**Collected data entries:**
=== Begin Enclosure ===

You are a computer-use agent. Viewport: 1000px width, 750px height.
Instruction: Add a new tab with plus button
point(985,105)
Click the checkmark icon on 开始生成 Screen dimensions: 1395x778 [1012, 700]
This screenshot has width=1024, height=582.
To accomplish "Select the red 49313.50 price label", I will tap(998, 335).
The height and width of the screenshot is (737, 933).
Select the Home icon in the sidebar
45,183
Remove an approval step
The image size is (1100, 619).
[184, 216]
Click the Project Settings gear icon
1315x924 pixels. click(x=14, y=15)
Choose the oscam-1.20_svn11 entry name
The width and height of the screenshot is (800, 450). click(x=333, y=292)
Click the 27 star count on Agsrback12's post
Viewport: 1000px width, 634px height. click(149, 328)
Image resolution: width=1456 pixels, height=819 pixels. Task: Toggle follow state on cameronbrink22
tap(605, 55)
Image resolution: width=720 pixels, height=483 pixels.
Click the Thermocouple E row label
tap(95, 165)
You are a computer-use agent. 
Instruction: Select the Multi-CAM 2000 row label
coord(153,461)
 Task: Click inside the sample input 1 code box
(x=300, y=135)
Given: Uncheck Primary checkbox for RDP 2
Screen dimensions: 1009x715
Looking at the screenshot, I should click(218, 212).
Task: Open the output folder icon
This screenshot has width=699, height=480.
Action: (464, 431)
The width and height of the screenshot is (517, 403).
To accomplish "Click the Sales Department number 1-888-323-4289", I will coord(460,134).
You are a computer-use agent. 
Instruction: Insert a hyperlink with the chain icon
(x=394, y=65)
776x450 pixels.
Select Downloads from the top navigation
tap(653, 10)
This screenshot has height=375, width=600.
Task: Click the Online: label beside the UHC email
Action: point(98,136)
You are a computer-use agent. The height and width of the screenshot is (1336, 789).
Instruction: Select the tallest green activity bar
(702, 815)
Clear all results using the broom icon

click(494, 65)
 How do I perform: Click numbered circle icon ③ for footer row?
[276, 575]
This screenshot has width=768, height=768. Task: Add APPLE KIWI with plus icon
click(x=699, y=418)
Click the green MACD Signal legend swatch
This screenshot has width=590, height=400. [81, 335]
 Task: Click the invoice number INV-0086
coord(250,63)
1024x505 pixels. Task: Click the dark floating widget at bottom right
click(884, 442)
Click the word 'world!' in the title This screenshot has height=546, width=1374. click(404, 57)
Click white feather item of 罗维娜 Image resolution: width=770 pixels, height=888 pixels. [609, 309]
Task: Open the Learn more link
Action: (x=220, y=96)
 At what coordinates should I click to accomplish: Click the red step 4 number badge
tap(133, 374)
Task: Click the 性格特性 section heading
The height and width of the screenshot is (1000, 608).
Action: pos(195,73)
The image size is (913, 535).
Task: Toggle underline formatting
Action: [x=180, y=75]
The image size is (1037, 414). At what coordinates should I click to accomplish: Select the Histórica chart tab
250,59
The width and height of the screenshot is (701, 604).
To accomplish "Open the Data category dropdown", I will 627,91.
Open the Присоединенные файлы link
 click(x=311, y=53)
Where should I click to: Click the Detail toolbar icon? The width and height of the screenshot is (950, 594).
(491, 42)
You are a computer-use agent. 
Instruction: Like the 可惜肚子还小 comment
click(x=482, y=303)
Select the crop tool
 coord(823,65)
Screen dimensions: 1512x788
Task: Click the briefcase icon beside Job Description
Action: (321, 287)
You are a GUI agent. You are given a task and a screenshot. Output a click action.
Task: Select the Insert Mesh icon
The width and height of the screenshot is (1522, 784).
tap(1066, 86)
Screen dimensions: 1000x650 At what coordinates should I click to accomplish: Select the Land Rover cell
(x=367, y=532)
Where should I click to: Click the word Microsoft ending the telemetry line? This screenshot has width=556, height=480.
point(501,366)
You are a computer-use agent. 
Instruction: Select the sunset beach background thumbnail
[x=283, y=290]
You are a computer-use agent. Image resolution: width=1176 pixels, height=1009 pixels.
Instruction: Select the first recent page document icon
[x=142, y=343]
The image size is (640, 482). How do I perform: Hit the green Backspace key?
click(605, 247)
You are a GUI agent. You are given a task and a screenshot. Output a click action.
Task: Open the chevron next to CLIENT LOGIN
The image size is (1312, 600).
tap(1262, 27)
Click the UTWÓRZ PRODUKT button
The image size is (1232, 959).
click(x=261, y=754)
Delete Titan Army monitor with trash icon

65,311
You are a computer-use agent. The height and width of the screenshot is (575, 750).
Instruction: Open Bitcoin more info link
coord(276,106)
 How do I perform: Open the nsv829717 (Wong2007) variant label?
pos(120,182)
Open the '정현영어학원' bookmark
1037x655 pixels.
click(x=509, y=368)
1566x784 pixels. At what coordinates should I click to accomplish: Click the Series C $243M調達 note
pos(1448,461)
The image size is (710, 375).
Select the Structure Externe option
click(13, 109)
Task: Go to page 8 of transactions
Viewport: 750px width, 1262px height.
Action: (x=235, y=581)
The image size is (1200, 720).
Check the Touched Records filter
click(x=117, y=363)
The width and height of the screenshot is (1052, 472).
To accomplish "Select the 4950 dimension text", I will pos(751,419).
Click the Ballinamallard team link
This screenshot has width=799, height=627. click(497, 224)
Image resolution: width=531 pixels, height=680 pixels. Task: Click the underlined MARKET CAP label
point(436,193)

=== End Enclosure ===

**Exercise:** The answer is the run of lines above from the line containing "How do I perform: Open" through the line containing "The image size is (710, 375).", copied exactly and alone.

**Solution for this problem:**
 How do I perform: Open the nsv829717 (Wong2007) variant label?
pos(120,182)
Open the '정현영어학원' bookmark
1037x655 pixels.
click(x=509, y=368)
1566x784 pixels. At what coordinates should I click to accomplish: Click the Series C $243M調達 note
pos(1448,461)
The image size is (710, 375).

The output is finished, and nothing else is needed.